Absence speaks louder than presence: Xi's no-show has West on edge
Some analysts believe that Xi's expected absence from the G20 summit could be a sign of his dissatisfaction with the existing global governance system.
A report by CNN on Friday detailed how Chinese President Xi Jinping's no-show at the G20 summit in India this month is raising concerns among Western leaders that his first no-attendance to the summit may point out that China is transmitting a clear message about its ambitions to reshape global governance.
Since assuming the presidency for the last three terms, Xi has never missed a summit. His decision to skip this year's summit has been met with speculation, but no official explanation has been given.
There are different theories about why Xi has decided to skip the summit, the report says. Some people believe he is facing health problems or domestic challenges, while others believe that his decision is related to China's strained relations with India over the border dispute.
However, some analysts believe that Xi's expected absence from the G20 summit could be a sign of his dissatisfaction with the existing global governance system, which he sees as too dominated by the US.
Instead, Xi Jinping may be prioritizing other multilateral forums that are more aligned with China's vision for global governance, such as BRICS.
"There may be an element of a deliberate snub to India, but it could also be a statement that there are different governance structures Xi Jinping thinks are important – and the G20 may not be one of them," George Magnus, an economist and associate at the China Center at Oxford University, told CNN.
"(Xi) may have wanted to make an example of the Indian G20 and said, 'this is not something that I’m gonna go to because I’ve got bigger fish to fry.'"
China's absence from the summit may in fact signal a shift in its perception of the forum, which was previously considered a neutral space for global governance.
In the past, China placed great importance on G20 diplomacy and always had its top leaders attend the meetings, even participating via video link during the COVID-19 pandemic.
However, recent tensions and rivalry with the US have led China to view the G20 as increasingly aligned with US interests.
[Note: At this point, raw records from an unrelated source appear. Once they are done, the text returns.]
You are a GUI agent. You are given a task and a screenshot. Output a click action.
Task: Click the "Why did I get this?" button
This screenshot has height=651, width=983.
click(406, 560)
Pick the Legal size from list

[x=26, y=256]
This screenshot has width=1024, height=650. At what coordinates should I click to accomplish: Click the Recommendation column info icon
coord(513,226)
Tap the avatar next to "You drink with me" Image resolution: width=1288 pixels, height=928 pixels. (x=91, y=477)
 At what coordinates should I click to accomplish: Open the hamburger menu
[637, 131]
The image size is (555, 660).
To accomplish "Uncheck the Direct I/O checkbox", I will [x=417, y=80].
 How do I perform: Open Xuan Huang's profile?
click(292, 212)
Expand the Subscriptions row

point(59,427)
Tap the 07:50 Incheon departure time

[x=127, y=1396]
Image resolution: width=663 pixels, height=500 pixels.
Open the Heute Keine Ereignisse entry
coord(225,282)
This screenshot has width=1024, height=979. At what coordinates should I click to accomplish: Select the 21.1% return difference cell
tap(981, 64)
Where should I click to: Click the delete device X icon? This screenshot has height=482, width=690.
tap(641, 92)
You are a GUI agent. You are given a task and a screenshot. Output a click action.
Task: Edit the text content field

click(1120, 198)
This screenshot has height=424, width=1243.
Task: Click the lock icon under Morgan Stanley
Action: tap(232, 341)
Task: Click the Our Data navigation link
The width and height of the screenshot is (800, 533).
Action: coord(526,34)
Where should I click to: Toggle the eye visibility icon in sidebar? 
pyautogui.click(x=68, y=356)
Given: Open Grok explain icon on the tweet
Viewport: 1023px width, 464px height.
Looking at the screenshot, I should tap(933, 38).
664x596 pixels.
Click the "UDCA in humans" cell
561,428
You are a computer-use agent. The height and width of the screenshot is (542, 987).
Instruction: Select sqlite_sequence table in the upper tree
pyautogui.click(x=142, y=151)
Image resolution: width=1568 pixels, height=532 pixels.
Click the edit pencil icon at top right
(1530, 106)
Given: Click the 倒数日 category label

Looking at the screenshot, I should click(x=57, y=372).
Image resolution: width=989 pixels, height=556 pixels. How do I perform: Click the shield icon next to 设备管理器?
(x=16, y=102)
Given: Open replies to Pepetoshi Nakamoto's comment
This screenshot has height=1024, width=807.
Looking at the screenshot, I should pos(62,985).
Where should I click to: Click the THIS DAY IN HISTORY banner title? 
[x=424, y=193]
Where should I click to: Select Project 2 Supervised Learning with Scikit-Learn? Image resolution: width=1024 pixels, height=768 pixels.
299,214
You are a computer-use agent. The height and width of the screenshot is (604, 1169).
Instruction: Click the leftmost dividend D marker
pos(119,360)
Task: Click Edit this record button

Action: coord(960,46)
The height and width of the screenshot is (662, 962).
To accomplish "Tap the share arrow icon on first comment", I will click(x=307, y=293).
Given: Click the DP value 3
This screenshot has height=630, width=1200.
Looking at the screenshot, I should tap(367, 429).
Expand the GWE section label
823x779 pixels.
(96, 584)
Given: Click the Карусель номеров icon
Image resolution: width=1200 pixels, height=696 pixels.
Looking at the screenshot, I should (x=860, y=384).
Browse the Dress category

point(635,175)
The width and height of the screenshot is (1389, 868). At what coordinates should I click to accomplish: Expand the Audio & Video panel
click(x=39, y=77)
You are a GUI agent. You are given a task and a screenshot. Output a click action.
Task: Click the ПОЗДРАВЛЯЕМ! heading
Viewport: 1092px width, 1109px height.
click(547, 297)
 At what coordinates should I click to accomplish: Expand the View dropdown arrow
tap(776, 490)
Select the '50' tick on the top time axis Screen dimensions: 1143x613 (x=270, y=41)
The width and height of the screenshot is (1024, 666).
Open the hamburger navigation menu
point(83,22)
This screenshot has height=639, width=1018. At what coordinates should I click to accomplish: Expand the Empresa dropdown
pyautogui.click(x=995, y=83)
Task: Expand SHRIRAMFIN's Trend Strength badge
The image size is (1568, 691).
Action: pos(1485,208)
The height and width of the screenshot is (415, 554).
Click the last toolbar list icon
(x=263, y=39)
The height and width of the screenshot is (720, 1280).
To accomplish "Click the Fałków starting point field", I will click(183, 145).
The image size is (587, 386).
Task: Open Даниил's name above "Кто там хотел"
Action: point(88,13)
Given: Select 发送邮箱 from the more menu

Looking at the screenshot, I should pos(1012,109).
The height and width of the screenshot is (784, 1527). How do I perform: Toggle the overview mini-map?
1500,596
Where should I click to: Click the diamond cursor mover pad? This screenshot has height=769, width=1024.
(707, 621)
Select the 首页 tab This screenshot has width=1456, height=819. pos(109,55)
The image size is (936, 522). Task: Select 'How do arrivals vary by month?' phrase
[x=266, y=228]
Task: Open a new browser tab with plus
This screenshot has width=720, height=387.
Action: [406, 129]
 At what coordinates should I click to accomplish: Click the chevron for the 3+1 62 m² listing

This shift is partly due to the presence of US allies within the G20, who have adopted a tougher stance against China at the urging of the Biden administration.
China has also expressed disapproval of India's increasing cooperation with the US, particularly its participation in the Quad, a US-led security alliance that Beijing has labeled the "Indo-Pacific NATO".
The Ukraine conflict is also creating divisions that loom over the summit. Up to this point, India, as the current presidency holder, has not managed to facilitate a consensus for a joint statement in the major G20 meetings, the report states.
China's stance of not condemning Russia's military operation and its ongoing diplomatic backing of Moscow have heightened tensions between China and Western nations.
Chinese analysts agree that Beijing may view the G20 as a platform with declining value and effectiveness, the report adds.
Shi Yinhong, an international relations professor at Renmin University, told CNN that the G20 has become a more "complicated and challenging" arena for Chinese diplomacy in recent years, as the number of member countries friendly to China has decreased.
US-China relations have been strained due to a series of provocative actions by the US, which include visits by US lawmakers to Taiwan, fabricating false information on an alleged 'China threat' to destabilize diplomatic relations with regional neighbors, and more generally the spread of anti-Chinese sentiment across the globe.
The US has been actively pressuring countries across the globe to refrain from purchasing semiconductors and other advanced technologies from Chinese firms in China, instead advocating for the domestic manufacture of microchips via the promotion of the CHIPS Act.
The US claims that products made by its companies are being utilized in Chinese military and surveillance programs, prompting the government to offer incentives, including grants and tax credits, for chip makers who start up their operations in the US.
In the last BRICS summit which was held in Johannesburg, South Africa, China issued a number of demands in its BRICS declaration, aiming to undermine Western hegemony at the expense of the multipolar world.
One of the demands that were voiced by China in its declaration was to reform international institutions, in particular the World Bank and the IMF, which are both largely dominated by the US.
It also called for a "comprehensive reform" of the UN, which Beijing regards as biased and Western-centered.